Nuova legge regionale sulle cave: il comune può e deve rimediare ai suoi limiti
[12 Marzo 2015]
Il 10 marzo la Toscana ha approvato la legge regionale n. 356 Norme in materia di cave. In attesa di leggerne il testo integrale è possibile esprimere le prime considerazioni. Il merito principale, per il quale sarà ricordata, è il riconoscimento dell’appartenenza al patrimonio indisponibile comunale dei beni estimati, ponendo fine alle secolari pretese di ‘proprietà’ di chi ne deteneva solo il ‘possesso’.
Costoro, anziché chiedere scusa e ringraziare per aver sfruttato gratis per tanti anni le cave dei carraresi, oggi gridano all’esproprio e preannunciano ricorsi. Facciano pure. Già il comune, col regolamento sugli agri marmiferi, avrebbe dovuto da tempo sancire autonomamente la proprietà comunale, sulla base della legge mineraria del 1927, della sentenza della Corte Costituzionale n. 488/95 e dei pareri legali degli avv. Piccioli e Barile (1999), Batistoni-Ferrara (2002) e Conte (2014). Ha preferito invece attendere il supporto della L.R.; oggi, comunque, anche questo riconoscimento di legge è arrivato, perciò i ricorsi non potranno che portare a ribadire definitivamente la proprietà comunale.
L’altro merito principale, l’introduzione della gara pubblica per il rilascio delle concessioni, si è trasformato in demerito. La Toscana, infatti, pur obbligata ad introdurre la gara per rispettare la normativa europea, di fatto l’ha elusa rinviandola di 7 anni e, soprattutto, prevedendo proroghe fino a 25 anni all’autorizzazione delle cave attuali.

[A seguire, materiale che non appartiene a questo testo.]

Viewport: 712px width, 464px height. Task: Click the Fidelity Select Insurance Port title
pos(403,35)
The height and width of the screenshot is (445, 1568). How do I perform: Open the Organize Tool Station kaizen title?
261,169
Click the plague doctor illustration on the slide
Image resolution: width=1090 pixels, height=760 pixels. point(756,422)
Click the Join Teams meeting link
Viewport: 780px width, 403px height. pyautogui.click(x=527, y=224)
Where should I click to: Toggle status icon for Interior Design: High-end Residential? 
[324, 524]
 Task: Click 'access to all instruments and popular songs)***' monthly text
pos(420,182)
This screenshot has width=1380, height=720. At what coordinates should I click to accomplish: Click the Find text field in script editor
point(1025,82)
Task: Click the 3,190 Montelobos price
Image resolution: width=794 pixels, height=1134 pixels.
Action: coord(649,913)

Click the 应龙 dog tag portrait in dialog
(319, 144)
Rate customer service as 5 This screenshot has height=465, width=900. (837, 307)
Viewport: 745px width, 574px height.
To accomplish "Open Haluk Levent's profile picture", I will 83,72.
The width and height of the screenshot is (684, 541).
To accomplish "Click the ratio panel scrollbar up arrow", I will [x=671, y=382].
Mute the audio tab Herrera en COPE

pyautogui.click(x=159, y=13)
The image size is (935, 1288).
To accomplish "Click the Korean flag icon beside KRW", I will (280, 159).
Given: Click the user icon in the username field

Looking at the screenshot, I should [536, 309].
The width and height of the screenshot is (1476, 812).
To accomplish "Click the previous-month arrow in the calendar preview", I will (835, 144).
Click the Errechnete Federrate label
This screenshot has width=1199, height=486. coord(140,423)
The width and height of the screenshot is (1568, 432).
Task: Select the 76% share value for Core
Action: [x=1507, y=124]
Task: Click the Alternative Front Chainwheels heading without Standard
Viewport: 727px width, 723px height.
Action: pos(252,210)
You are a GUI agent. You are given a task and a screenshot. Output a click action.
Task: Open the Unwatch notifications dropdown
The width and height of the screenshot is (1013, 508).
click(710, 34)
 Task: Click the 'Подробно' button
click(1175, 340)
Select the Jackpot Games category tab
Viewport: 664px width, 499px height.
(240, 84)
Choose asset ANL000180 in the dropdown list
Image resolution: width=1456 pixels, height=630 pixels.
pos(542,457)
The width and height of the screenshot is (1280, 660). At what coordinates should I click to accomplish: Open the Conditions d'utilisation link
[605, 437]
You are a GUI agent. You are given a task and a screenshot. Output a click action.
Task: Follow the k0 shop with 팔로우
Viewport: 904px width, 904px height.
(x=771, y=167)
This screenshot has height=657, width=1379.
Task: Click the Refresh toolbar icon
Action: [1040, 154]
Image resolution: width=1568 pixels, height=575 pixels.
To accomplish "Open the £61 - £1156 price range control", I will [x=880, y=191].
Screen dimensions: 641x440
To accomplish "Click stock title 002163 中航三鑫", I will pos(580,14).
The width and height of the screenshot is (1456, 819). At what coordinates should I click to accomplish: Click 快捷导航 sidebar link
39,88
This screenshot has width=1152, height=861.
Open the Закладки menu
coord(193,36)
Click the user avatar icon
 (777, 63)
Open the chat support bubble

Non ci sfugge che la proroga è condizionata all’impegno a lavorare in loco il 50% del marmo, favorendo pertanto l’occupazione anziché l’esportazione dei blocchi e la loro lavorazione all’estero. Tuttavia tale proroga resta ingiustificabile: nelle nostre osservazioni avevamo chiesto di bandire la gara pubblica entro due anni, ponendo l’obbligo di lavorare in loco almeno il 50% dei blocchi e assegnando la concessione a chi offriva una percentuale maggiore (più occupazione), un canone di concessione annuo più elevato (più entrate comunali) e minor impatto ambientale.
La regione avrebbe dunque potuto ottenere molto di più e a breve termine. Ha invece preferito aggirare le norme europee e fare un immenso regalo agli attuali titolari di cava, favorendo la rendita di posizione (anziché la concorrenza) e sottraendo in tal modo ai comuni (già allo stremo) e ai cittadini ingenti risorse economiche per ben 25 anni.
Per fortuna non tutto è perduto. Come avevamo richiesto, l’art. 39 riconosce la potestà regolamentare dei comuni di Carrara e di Massa: per questi, infatti, il regolamento regionale cessa di avere efficacia dall’entrata in vigore dei regolamenti comunali sugli agri marmiferi. Perciò il comune ha la piena facoltà di rimediare alla scelta della regione di favorire la lobby del marmo.
Purtroppo il sistematico smantellamento del regolamento del 1995 attuato dalle giunte Segnanini, Conti e Zubbani, i vent’anni trascorsi col mancato rilascio delle concessioni e la fallimentare lunga stagione degli accordi con gli industriali non fanno presagire nulla di buono.
Un altro pessimo segnale viene dalla bozza del regolamento comunale che, nella gara pubblica, prevede di assegnare la concessione alla migliore offerta per il canone d’ingresso (da pagare solo il primo anno), anziché a quella per il canone periodico (da pagare tutti gli anni): un’idea che potrebbe venire in mente solo ad un titolare di cava, non certo a chi intende tutelare l’interesse dei cittadini! La bozza di regolamento va pertanto radicalmente rivista.
In ogni caso adesso il sindaco e la giunta hanno l’opportunità di dimostrare nei fatti quanto hanno ripetutamente proclamato a parole: le cave sono dei carraresi, che devono pertanto essere i beneficiari della loro lavorazione. Stavolta i carraresi non perdonerebbero più amministratori che continuassero a gestire i beni pubblici nell’interesse di pochi privati.